There is a vast, vast, vast difference in the quality of soil in a desert, and
the places where your food comes from. Most farmers are aware of topsoil
management and conservation, most practice some form of both of those things.
The local university extension offices are hyper-active in farming
communities, and most farmers not only support, but practice sustainability
practices including no-till, reducing chemical dependency, proper crop
rotation and set-aside practices. Believe it or not, we all understand that
there is only so much soil to use, and conserving what we can would be in our
best interest.

Large corporations do not, for the most part, that is true.

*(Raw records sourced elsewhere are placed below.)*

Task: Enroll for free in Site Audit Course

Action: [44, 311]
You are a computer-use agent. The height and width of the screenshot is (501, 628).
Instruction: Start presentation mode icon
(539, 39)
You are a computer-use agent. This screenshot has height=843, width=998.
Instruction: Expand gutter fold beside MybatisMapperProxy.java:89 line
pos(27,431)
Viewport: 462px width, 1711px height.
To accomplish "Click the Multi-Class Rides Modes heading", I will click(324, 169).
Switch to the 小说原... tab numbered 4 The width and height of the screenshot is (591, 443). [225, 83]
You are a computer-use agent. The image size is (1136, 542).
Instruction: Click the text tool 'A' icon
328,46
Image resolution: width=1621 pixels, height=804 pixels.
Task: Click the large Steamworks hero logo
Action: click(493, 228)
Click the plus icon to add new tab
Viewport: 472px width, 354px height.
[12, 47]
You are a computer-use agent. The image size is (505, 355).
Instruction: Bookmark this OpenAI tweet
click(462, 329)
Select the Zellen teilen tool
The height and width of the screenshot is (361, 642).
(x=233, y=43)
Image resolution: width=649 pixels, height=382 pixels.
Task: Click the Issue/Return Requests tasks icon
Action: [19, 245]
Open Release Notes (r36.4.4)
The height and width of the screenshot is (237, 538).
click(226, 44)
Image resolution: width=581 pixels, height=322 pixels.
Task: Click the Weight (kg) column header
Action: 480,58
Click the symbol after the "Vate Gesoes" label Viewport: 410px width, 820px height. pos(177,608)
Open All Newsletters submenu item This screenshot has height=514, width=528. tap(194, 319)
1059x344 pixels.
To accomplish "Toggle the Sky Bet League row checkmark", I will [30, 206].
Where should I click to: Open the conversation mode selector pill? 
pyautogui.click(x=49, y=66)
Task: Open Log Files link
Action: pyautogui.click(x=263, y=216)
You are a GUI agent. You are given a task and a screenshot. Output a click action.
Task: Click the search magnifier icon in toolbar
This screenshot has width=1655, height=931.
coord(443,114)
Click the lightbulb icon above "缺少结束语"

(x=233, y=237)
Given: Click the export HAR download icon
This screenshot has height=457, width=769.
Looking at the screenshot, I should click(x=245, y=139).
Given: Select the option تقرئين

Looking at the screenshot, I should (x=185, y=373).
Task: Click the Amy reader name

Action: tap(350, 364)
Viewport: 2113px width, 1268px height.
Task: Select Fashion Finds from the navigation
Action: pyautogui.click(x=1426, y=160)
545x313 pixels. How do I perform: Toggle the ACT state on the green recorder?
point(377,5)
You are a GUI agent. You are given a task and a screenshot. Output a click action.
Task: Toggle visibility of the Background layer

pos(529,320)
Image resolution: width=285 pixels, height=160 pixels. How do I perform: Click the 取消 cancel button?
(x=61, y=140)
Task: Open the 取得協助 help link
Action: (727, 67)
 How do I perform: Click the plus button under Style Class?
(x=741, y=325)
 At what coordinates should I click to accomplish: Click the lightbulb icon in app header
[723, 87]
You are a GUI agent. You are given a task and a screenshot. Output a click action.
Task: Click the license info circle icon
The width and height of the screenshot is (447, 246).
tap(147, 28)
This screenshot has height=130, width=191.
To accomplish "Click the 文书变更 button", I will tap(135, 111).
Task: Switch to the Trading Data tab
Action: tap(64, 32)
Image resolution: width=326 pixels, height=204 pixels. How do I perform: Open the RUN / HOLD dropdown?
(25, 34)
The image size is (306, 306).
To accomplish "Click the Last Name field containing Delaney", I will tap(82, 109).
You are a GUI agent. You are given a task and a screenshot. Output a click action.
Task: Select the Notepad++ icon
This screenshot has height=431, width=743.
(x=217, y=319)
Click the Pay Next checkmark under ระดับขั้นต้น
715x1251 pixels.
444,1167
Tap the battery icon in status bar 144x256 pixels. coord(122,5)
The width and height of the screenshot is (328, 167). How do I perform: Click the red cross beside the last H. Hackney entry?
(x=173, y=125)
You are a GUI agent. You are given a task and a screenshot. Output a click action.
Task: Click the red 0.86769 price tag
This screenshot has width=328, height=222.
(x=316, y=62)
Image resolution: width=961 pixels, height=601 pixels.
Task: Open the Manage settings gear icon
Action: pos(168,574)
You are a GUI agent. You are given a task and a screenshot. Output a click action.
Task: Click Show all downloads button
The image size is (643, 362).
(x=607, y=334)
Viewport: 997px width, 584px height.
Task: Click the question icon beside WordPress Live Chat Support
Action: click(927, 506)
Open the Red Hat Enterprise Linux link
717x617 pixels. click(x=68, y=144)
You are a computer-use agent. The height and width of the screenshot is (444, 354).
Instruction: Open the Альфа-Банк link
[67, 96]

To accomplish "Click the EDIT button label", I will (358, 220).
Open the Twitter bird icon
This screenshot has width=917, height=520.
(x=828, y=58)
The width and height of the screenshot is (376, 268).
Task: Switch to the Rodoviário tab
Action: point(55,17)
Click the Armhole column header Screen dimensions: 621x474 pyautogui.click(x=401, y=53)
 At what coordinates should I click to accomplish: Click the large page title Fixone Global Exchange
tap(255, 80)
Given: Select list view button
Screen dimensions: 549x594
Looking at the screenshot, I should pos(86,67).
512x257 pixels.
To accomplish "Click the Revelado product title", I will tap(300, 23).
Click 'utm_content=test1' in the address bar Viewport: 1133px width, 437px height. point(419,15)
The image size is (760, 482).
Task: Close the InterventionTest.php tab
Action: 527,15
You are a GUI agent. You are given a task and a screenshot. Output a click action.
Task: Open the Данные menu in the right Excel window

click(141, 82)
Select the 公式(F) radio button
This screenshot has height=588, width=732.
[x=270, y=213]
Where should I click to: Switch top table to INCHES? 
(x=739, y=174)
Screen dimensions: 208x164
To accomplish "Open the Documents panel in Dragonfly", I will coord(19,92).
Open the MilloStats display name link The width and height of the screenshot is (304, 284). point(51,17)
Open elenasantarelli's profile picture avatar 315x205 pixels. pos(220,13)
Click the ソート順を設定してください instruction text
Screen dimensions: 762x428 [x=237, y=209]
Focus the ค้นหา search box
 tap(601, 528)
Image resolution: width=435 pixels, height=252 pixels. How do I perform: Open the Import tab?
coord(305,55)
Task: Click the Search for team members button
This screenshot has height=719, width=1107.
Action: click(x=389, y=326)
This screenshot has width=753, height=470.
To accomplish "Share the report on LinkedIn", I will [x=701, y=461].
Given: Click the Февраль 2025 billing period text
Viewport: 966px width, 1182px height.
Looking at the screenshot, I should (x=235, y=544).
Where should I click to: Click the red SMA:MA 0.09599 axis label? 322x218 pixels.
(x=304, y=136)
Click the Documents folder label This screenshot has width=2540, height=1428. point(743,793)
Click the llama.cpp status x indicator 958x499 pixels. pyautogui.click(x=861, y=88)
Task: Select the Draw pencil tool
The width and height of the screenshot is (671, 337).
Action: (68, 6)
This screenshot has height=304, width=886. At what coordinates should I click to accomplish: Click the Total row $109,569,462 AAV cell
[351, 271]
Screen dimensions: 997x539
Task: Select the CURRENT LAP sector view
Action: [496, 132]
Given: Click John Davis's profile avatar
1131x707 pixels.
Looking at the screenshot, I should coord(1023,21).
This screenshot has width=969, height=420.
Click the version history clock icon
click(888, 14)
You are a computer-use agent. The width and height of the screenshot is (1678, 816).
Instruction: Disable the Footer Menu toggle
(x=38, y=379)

But, I digress. You want to help your viewpoint? Lose the hyperbole. It causes
people to bristle automatically (see this post for an example).

------
viggity
Having worked in R&D (molecular breeding dept) of <insert huge agribusiness>
for 4 years, this article has highlighted that I do in fact suffer from Gell-
Mann Amnesia.

There a great many things that this article gets wrong/not quite right, and
yet I'll probably read the next NPR story and think "oh, that is interesting".
[http://www.goodreads.com/quotes/65213-briefly-stated-the-
gel...](http://www.goodreads.com/quotes/65213-briefly-stated-the-gell-mann-
amnesia-effect-is-as-follows-you)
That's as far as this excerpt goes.